Você não poderá vê-las. Você não poderá tocá-las. Mas elas estarão por toda parte - dentro de você e até mesmo em um pé de alface no supermercado. Prepare-se para a menor e mais poderosa das transformações tecnológicas: o nascimento das nanomáquinas

Por Da Redação Materia seguir SEGUIR Materia seguir SEGUINDO
Atualizado em 31 out 2016, 18h51 - Publicado em 31 out 2000, 22h00

Eduardo Azevedo

De manhã, você chega ao escritório e robôs flutuam, eliminando fumaça e outras toxinas do ar. No almoço, a salada que você come vem de plantações vigiadas por milhões de máquinas, grudadas nas folhas e nas raízes, que equilibram a umidade e a temperatura do solo. À noite, você chega em casa e cisma de mudar aquele quadro de lugar. Arranca o prego, mas não há buraco, pois dispositivos eletrônicos reorganizam a argamassa, os tijolos e a pintura, átomo por átomo. O mais incrível: você não vê máquina nenhuma diante dos seus olhos. Bem-vindo ao menor dos mundos, onde impera a nanotecnologia.

Antes de mais nada, vamos dar um referencial de quão pequena é a escala de que estamos falando. O prefixo nano, que em grego quer di-zer anão, refere-se também ao conceito de 10-9 m: 1 bilionésimo de metro. Para quem não achou tão nanico assim, uma sugestão: faça de conta que você tem um robô dessa escala e uma régua de 1 metro lado a lado. Aumente-os na mesma proporção. Quando a régua chegar a 2 000 quilômetros, o equivalente à distância entre São Paulo e Salvador, o robô ainda estaria do tamanho de uma formiga.

A visão do planeta sendo ocupado por minúsculos aparelhos digitais não é exatamente nova para o homem. Ela já figurou nas clássicas obras de Isaac Asimov e no paranóico seriado Arquivo X. Mas, desta vez, a verdade pode estar aqui dentro mesmo.

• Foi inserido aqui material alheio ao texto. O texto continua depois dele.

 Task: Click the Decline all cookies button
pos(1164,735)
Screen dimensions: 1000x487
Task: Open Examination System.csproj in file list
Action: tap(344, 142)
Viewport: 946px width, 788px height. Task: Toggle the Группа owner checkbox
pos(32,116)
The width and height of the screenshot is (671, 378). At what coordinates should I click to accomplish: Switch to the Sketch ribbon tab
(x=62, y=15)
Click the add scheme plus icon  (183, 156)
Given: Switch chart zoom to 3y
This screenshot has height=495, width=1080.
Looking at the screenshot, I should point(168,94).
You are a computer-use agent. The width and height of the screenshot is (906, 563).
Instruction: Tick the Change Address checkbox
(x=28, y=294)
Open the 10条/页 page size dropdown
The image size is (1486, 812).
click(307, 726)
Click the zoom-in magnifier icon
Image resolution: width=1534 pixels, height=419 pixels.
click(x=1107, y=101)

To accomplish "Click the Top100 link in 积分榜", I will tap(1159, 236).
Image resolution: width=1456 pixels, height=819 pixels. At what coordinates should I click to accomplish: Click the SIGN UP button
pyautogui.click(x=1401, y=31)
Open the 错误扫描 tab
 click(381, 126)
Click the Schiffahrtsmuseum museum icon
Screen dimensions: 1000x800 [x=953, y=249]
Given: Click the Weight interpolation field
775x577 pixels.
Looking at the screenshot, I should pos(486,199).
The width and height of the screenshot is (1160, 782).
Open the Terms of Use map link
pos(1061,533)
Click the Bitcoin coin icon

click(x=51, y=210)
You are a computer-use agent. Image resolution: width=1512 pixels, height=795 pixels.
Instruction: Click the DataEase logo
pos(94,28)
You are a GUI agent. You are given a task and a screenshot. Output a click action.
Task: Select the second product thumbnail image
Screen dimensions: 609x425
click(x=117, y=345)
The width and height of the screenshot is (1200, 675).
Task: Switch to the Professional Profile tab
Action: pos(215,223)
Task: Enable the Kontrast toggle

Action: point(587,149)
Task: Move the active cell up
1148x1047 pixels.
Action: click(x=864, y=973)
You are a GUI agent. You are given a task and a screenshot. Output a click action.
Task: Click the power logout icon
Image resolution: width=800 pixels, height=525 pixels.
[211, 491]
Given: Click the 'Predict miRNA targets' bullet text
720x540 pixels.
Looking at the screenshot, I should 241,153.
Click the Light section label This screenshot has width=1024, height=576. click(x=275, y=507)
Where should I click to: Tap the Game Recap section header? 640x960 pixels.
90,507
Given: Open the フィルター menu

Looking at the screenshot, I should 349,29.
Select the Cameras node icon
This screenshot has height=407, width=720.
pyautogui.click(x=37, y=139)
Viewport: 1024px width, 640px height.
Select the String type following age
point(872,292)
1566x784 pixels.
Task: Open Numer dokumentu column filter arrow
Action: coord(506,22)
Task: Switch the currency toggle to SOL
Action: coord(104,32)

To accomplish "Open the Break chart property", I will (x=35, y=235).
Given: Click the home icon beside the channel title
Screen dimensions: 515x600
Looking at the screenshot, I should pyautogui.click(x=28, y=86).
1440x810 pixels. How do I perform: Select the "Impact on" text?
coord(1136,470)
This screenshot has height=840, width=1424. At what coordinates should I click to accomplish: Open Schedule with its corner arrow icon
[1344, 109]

Dezenas de laboratórios dos Estados Unidos, do Japão e de alguns países da Europa trabalham incessantemente no desenvolvimento dessa revolução invisível.

O que já se conseguiu até agora ainda está longe do que querem os cientistas, mas é capaz de maravilhar aqueles que ainda sentem certa satisfação por terem acabado de comprar o menor modelo de celular disponível no mercado. Há três anos, por exemplo, cientistas da Universidade Cornell, nos Estados Unidos, esculpiram numa placa de silício uma guitarra menor que uma célula de sangue. Dela não saiu nada digno de um Jimi Hendrix, mas os cientistas conseguiram obter sons de suas cordas por meio de vibrações de ondas magnéticas.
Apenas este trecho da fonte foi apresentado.